_EXERCISE PROMPT_. Copy out the data word for word, beginning at the line that contains "The height and width of the screenshot is (555, 744)." and stopping after the line that contains "pyautogui.click(x=984, y=57)".

_PROVIDED DATA_.
--- start ---
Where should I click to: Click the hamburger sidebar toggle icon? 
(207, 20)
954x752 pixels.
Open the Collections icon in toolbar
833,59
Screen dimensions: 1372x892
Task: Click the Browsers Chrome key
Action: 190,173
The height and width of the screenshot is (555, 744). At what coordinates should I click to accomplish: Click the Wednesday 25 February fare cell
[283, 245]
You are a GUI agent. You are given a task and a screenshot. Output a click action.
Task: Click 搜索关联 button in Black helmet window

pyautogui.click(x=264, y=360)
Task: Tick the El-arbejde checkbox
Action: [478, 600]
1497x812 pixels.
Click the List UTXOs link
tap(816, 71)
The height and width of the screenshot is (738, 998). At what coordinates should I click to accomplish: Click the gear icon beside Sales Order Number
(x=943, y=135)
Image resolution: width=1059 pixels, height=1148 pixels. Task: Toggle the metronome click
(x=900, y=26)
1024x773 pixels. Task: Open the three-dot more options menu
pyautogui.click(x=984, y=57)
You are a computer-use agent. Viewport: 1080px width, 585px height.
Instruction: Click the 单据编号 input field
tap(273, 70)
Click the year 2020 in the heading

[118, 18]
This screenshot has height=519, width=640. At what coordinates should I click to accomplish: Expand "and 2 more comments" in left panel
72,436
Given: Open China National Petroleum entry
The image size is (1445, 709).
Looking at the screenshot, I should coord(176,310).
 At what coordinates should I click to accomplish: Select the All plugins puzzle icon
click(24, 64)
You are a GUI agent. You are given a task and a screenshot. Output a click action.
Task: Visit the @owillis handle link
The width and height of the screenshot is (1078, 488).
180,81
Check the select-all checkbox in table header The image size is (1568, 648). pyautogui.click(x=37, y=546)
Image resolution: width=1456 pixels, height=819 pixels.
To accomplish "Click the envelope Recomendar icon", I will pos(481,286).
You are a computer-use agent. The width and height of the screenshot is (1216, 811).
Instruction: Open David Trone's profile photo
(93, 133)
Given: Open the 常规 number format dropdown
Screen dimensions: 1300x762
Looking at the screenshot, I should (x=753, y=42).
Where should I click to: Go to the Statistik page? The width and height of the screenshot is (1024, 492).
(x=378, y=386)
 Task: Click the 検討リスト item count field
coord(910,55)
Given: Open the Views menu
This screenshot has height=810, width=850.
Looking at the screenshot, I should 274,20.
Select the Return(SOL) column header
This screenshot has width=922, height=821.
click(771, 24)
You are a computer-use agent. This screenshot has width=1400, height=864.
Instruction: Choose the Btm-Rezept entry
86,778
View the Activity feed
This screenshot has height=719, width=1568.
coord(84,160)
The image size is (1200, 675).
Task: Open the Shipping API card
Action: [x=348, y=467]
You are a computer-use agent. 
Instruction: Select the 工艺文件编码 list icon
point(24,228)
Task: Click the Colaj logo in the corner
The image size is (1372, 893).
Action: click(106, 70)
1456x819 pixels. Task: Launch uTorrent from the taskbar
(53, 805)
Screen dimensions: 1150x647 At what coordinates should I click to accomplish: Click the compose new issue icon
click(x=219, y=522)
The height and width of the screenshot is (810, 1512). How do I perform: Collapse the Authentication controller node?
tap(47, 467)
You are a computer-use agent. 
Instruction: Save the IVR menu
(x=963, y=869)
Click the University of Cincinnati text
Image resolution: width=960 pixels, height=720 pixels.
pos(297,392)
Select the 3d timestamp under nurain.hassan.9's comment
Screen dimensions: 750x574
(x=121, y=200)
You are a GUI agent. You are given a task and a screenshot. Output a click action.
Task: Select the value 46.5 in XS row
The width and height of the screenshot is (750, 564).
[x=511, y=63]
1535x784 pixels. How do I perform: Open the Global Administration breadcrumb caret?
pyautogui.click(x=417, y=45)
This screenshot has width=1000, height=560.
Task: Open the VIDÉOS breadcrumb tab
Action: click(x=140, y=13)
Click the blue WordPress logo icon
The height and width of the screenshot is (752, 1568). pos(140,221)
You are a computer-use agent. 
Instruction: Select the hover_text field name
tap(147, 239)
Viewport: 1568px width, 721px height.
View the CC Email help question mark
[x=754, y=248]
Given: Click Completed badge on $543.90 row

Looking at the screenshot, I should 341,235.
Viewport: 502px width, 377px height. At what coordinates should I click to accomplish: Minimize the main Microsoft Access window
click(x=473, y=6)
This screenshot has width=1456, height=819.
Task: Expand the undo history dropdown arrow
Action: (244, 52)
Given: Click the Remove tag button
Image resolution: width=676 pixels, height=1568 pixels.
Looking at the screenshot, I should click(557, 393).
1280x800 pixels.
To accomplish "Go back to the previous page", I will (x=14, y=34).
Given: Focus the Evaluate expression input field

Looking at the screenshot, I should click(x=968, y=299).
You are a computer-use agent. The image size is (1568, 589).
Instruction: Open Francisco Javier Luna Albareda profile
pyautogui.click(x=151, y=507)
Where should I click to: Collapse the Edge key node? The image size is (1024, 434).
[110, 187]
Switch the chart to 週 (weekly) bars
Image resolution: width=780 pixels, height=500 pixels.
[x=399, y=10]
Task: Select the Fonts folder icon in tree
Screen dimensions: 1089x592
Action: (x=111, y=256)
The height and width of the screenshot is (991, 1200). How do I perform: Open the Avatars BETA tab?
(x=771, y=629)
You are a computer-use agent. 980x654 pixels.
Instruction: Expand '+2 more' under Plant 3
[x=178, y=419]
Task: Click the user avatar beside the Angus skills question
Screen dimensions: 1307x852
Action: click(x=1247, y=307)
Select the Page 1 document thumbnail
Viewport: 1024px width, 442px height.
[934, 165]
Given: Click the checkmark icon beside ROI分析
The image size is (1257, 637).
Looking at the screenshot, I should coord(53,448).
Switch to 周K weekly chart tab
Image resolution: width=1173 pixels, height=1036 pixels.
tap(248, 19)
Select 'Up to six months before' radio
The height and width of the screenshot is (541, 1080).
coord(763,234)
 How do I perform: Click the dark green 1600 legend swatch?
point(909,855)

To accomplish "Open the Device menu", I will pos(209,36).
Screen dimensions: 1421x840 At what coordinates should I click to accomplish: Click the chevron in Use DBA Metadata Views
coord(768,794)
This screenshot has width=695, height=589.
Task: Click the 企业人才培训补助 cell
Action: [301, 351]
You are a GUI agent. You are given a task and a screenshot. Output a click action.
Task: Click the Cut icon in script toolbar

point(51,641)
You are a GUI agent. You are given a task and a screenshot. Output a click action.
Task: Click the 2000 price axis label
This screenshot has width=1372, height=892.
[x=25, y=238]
--- end ---
_FINISHED TASK_.
The height and width of the screenshot is (555, 744). At what coordinates should I click to accomplish: Click the Wednesday 25 February fare cell
[283, 245]
You are a GUI agent. You are given a task and a screenshot. Output a click action.
Task: Click 搜索关联 button in Black helmet window

pyautogui.click(x=264, y=360)
Task: Tick the El-arbejde checkbox
Action: [478, 600]
1497x812 pixels.
Click the List UTXOs link
tap(816, 71)
The height and width of the screenshot is (738, 998). At what coordinates should I click to accomplish: Click the gear icon beside Sales Order Number
(x=943, y=135)
Image resolution: width=1059 pixels, height=1148 pixels. Task: Toggle the metronome click
(x=900, y=26)
1024x773 pixels. Task: Open the three-dot more options menu
pyautogui.click(x=984, y=57)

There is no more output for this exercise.